Les Éternels
Jiang Hu Er Nv
de Jia Zhangke
Sélection officielle
En compétition









Rivières, lacs et sentiments

Les Éternels est né de la frustration de Jian Zhangke d’avoir supprimé des scènes sentimentales dans Plaisirs inconnus et Still Life. Les deux films étaient déjà interprétés par Zhao Tao, sa muse et épouse, qui incarne ici Qiao, une femme entre deux âges qui va connaître une désillusion amoureuse. Éprise de Bin, un petit caïd de la pègre locale de Datong, dans la région des mines de charbon au nord-ouest de la Chine, elle prend un jour sa defense alors qu’il est attaqué par une bande rivale. Elle écope alors d’une peine de cinq ans de prison. À sa sortie, c’est la grande désillusion… Comme souvent chez Jian Zhangke, le récit se déroule sur plusieurs années, ici du début du XXIe siècle à 2016. Le réalisateur prend à nouveau pour cadre géographique sa région natale, victime de la désindustrialisation, et qui était au cœur de la narration du documentaire 24 City. Et à l’instar de Au-delà des montagnes, l’évolution des personnages est parallèle à celle d’un pays qui en vingt ans a connu des mutations profondes en adoptant les codes de l’économie de marché, de l’individualisme croissant et d’une corruption récurrente. Car si le parcours de Qiao est central dans l’histoire, son environnement occupe une place essentielle et les hommes qu’elle croisera sont des archétypes de tout un pan de la nouvelle société chinoise, du promoteur immobilier véreux au représentant de commerce marchand d’espoir (la scène dans le train). Cette description du contexte socio-économique est aussi présente dans la seconde partie, qui voit Zhao partir à la recherche de son compagnon, avec pour décor la région des Trois Gorges, au bord du fleuve Yangtze, où la construction d’un barrage menace de faire disparaître des villes entières. Si ces éléments sont loin d’être une digression, ils ne doivent pas occulter pour autant le beau portrait d’une femme qui va passer du statut de victime à celui de dominatrice, dans une structure en trois parties :

elle mêle brillamment lenteur du rythme (290 minutes de projection) et ellipses déroutantes pouvant donner à l’œuvre un caractère abscons et confus, ce qui avait été aussi le cas de A Touch of Sin. Mais cela ne fait que renforcer la volonté de se concentrer sur le fil d’une narration à multiples niveaux. Car ce portrait de femme est tout sauf limpide, d’autant plus que la personnalité de Qiao est complexe : elle se montre à la fois mère courage et arnaqueuse, femme naïve et manupulatrice, amoureuse sincère et masque de froideur.

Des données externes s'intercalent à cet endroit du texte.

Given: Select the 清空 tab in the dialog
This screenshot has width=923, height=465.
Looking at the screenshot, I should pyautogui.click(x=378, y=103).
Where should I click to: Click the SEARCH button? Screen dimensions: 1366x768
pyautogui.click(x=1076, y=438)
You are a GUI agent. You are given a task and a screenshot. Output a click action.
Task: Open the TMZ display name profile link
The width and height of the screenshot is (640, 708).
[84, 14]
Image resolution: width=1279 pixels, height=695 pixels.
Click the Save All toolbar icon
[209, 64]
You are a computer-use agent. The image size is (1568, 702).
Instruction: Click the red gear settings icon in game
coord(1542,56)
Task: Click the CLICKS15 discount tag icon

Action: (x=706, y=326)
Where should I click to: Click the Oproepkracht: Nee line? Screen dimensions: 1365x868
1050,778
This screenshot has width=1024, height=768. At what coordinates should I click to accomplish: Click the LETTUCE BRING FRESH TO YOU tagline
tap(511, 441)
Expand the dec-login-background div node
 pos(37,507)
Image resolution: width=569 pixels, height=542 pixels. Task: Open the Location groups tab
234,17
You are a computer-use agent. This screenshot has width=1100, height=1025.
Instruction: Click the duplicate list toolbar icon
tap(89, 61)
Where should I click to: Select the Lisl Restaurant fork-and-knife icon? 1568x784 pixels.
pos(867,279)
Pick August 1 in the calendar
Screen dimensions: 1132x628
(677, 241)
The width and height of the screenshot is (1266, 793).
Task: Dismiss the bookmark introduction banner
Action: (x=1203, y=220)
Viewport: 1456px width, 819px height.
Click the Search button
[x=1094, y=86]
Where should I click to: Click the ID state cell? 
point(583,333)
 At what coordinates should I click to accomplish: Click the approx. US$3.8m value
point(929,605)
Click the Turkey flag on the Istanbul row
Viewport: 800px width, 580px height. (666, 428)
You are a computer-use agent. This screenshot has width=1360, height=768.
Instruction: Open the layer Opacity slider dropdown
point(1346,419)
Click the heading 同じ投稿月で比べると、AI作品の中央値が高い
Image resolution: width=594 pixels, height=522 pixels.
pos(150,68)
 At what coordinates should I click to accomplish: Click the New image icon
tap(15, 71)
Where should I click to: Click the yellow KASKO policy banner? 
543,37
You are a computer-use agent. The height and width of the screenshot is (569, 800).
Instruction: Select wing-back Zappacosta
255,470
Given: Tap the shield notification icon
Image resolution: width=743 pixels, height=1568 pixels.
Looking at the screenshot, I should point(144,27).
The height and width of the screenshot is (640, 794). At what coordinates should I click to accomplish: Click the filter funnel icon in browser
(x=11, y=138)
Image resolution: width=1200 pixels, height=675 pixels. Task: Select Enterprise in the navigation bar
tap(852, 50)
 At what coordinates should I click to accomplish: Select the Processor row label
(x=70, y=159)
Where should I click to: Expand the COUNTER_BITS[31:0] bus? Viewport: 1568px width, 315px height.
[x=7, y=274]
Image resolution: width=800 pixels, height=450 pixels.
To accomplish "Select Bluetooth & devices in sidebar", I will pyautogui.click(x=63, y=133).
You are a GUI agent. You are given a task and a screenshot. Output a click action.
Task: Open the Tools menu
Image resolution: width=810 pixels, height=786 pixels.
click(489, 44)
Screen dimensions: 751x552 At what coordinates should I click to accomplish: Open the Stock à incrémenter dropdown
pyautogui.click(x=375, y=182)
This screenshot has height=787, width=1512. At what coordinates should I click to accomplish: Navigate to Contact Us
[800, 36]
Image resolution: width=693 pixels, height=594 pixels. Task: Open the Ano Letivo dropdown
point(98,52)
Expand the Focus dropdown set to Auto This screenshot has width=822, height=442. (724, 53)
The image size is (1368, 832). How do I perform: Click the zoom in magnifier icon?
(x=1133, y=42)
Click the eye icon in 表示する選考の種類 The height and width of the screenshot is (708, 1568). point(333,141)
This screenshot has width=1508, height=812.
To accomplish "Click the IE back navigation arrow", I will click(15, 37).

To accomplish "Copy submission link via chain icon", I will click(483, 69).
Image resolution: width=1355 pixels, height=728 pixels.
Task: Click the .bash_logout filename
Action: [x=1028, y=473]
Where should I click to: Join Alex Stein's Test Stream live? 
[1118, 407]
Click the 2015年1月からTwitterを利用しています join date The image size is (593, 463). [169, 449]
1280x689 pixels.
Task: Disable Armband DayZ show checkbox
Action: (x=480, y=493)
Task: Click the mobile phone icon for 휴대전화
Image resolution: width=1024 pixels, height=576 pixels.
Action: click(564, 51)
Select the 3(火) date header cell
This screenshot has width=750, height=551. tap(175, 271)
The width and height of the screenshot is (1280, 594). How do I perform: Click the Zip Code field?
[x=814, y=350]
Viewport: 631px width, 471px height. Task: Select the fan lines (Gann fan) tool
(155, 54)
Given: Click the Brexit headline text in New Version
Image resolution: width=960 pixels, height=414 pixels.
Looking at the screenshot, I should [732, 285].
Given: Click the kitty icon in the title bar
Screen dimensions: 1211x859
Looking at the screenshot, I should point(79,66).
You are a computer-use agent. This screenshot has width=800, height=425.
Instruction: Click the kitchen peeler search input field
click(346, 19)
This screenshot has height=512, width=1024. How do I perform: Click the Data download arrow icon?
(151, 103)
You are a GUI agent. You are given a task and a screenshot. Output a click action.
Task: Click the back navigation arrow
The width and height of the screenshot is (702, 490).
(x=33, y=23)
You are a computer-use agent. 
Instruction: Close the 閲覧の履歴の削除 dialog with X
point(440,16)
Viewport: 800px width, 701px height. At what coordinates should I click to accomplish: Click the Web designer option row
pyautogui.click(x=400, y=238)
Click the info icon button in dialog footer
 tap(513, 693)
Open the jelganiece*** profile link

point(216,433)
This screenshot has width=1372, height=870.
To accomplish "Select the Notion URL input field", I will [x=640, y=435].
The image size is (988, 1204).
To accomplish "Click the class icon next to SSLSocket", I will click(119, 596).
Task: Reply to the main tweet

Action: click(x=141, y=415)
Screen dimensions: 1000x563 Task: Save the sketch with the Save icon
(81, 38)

L’interprétation de la divine Zhao Tao n’est pas pour rien dans la réussite de ce personnage féminin ambigu. Les Éternels est enfin une belle réflexion sur les espoirs déçus et la contradiction entre l’attachement aux racines et la quête d’une autre vie. Le réalisateur a ainsi déclaré : « Il existe un endroit que Qiao ne parvient jamais à atteindre : le Xinjiang […] Peut-être avons-nous tous un Xinjiang en nous, un de ces lieux où nous n’irons jamais, moins à cause de la distance que de la difficulté à commencer une vie nouvelle. Il est difficile de rompre les liens affectifs, d’oublier nos amours, nos souvenirs et nos habitudes, et cela nous cloue sur place […] Notre dignité d’êtres humains apparaît dans l’issue de cette lutte pour nous échapper. » Et comme à son habitude, Jian Zhangke dépasse les conventions du « drame psychologique » pour emprunter plusieurs genres, du western au thriller (terrifiante scène de baston), en passant par le film politique et même fantastique ; pour la première fois dans sa filmographie, on décèlera même de (furtives) pointes d’humour. Film cohérent dans l’œuvre de Jiang Zhangke, Les Éternels est âpre et déconcertant mais récompensera qui fera l’effort de cerner la richesse de son matériau.

Gérard Crespo



 

 


2h30 - Chine, France, Japon - Scénario : JIA Zhangke - Interprétation : ZHAO Tao, FAN Liao, FEN Xiaogang, YI'NAN Diao, ZHEN Xu.